Background:
A dimeric dipeptide mimetic of the BDNF loop 4, bis(N-monosuccinyl-L-seryl-L-lysine) hexamethylenediamide (GSB-106), which activates TrkB, PI3K/AKT, MAPK/ERK and PLC-γ1 was created at the V.V. Zakusov Research Institute of Pharmacology. GSB-106 showed neuroprotective activity in vitro and in vivo at systemic administration.
Objective:
In this work, we studied the GSB-106 effect on the cerebral infarct volume, as well as on neurogenesis and synaptogenesis under experimental ischemic stroke, induced by intravascular occlusion of the middle cerebral artery in rats.
Methods:
GSB-106 was administered i.p. in a dose of 0.1 mg/kg 24 h after surgery and then once a day, with the end of administration on the day 6 after surgery.
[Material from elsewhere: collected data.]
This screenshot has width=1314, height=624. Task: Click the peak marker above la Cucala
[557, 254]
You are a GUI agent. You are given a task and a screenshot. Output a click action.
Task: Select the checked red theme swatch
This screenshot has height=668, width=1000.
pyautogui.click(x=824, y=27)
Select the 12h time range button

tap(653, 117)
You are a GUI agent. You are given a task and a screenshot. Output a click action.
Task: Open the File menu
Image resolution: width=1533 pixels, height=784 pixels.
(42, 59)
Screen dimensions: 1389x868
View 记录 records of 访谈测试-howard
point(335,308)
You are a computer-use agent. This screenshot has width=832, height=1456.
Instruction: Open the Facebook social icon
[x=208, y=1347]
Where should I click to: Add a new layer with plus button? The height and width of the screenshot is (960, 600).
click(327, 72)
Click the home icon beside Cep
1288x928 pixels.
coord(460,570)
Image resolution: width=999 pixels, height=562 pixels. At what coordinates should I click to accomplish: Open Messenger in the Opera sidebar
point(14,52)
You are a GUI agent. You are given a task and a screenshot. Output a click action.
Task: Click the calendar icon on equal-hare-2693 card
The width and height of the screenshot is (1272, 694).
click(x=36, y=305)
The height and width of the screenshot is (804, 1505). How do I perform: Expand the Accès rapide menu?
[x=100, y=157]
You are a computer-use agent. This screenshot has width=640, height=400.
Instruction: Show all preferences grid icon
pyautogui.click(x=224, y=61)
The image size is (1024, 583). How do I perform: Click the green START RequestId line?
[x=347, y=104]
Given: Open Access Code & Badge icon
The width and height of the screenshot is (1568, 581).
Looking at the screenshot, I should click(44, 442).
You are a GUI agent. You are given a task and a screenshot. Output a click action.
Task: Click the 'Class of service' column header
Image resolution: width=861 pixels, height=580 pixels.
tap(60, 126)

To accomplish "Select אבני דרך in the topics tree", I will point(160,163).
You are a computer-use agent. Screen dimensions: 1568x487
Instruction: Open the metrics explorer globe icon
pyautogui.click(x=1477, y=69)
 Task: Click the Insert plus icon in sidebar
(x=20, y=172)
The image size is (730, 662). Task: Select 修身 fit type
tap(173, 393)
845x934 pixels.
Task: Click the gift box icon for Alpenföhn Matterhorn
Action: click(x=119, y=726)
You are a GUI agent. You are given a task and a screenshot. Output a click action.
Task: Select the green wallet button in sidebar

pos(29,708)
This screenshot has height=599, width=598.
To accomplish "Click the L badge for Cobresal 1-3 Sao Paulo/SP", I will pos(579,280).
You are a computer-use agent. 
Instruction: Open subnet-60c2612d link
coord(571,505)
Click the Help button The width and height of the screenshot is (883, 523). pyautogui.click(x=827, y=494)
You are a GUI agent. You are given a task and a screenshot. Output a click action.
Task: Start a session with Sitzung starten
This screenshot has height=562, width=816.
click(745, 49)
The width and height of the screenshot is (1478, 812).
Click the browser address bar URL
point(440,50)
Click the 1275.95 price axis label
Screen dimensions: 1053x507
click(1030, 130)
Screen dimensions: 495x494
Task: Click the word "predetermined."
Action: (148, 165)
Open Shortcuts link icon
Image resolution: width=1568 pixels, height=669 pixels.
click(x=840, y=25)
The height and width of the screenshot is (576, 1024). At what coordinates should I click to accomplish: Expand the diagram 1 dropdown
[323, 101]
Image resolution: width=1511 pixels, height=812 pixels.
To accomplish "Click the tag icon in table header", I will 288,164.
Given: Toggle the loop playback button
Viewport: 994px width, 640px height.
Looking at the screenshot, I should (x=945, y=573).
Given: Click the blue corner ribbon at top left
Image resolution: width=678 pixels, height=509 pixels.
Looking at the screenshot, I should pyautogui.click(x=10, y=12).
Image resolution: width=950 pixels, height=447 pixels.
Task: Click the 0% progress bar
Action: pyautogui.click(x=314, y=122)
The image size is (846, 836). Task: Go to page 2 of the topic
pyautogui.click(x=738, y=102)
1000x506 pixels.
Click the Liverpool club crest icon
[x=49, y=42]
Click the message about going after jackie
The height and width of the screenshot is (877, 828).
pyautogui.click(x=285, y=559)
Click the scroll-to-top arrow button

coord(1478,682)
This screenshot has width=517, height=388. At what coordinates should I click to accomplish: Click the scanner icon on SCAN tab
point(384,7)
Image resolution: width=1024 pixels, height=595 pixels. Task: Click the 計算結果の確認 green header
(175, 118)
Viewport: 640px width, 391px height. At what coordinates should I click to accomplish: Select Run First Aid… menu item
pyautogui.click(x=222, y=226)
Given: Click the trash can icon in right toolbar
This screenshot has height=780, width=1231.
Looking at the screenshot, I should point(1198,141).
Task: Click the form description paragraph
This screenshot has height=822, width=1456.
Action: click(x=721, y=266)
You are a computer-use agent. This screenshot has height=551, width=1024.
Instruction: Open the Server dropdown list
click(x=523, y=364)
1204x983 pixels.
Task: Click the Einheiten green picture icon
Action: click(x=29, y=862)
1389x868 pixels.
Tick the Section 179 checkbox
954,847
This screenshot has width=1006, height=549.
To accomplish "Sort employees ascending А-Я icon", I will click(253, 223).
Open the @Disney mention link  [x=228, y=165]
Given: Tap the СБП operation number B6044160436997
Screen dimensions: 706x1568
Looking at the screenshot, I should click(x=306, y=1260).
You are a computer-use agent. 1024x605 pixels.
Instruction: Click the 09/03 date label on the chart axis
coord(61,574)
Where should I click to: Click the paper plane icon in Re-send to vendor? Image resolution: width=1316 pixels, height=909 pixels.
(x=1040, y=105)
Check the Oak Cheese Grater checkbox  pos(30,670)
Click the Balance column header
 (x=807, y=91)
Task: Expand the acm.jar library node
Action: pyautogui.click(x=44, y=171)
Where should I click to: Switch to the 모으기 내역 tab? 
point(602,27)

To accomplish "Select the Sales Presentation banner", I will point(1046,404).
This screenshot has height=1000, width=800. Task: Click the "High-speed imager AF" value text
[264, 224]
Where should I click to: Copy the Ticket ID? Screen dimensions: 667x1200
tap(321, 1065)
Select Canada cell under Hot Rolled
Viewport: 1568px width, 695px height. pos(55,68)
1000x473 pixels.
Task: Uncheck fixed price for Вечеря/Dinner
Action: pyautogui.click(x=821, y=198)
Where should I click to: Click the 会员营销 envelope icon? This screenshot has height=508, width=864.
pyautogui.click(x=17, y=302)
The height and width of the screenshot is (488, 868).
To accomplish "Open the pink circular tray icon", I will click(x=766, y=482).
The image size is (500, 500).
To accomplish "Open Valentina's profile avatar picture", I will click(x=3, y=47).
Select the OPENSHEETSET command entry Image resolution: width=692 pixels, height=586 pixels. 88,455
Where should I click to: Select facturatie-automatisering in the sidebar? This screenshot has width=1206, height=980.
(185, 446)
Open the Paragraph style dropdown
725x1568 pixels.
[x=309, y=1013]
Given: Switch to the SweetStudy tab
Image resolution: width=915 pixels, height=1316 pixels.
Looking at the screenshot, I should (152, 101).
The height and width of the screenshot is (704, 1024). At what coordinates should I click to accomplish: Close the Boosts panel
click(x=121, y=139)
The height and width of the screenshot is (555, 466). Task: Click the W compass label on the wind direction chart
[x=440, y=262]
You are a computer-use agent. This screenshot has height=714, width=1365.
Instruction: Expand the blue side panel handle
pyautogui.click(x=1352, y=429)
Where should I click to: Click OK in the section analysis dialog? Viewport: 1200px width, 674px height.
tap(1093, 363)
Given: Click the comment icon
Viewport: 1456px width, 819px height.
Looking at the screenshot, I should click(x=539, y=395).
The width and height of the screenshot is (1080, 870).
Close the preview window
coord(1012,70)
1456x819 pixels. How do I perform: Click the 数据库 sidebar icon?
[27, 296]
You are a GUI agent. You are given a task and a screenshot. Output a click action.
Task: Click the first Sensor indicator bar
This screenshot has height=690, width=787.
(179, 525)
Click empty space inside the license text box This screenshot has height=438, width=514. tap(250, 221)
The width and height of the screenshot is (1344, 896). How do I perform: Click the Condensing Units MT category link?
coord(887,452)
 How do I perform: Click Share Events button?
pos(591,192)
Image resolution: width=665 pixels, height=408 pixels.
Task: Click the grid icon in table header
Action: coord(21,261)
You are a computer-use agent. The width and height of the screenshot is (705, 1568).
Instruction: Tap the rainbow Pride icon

On the day 7 brain samples were collected for morphometric and biochemical (Western-blot) analysis.
Results:
It was established that GSB-106 reduced the brain damage volume by 24%, restores impaired neurogenesis and/or gliogenesis (by Ki-67) in the hippocampus and in the striatum and completely restored the reduced immunoreactivity to synaptic markers synaptophysin and PSD-95 in the striatum.
Conclusions:
Thus, the dimer dipeptide BDNF mimetic GSB-106 exhibits neuroregenerative properties at clinically relevant time window (24 h) in a model of ischemic stroke presumably due to stimulation of neurogenesis (and/or gliogenesis) and synaptogenesis.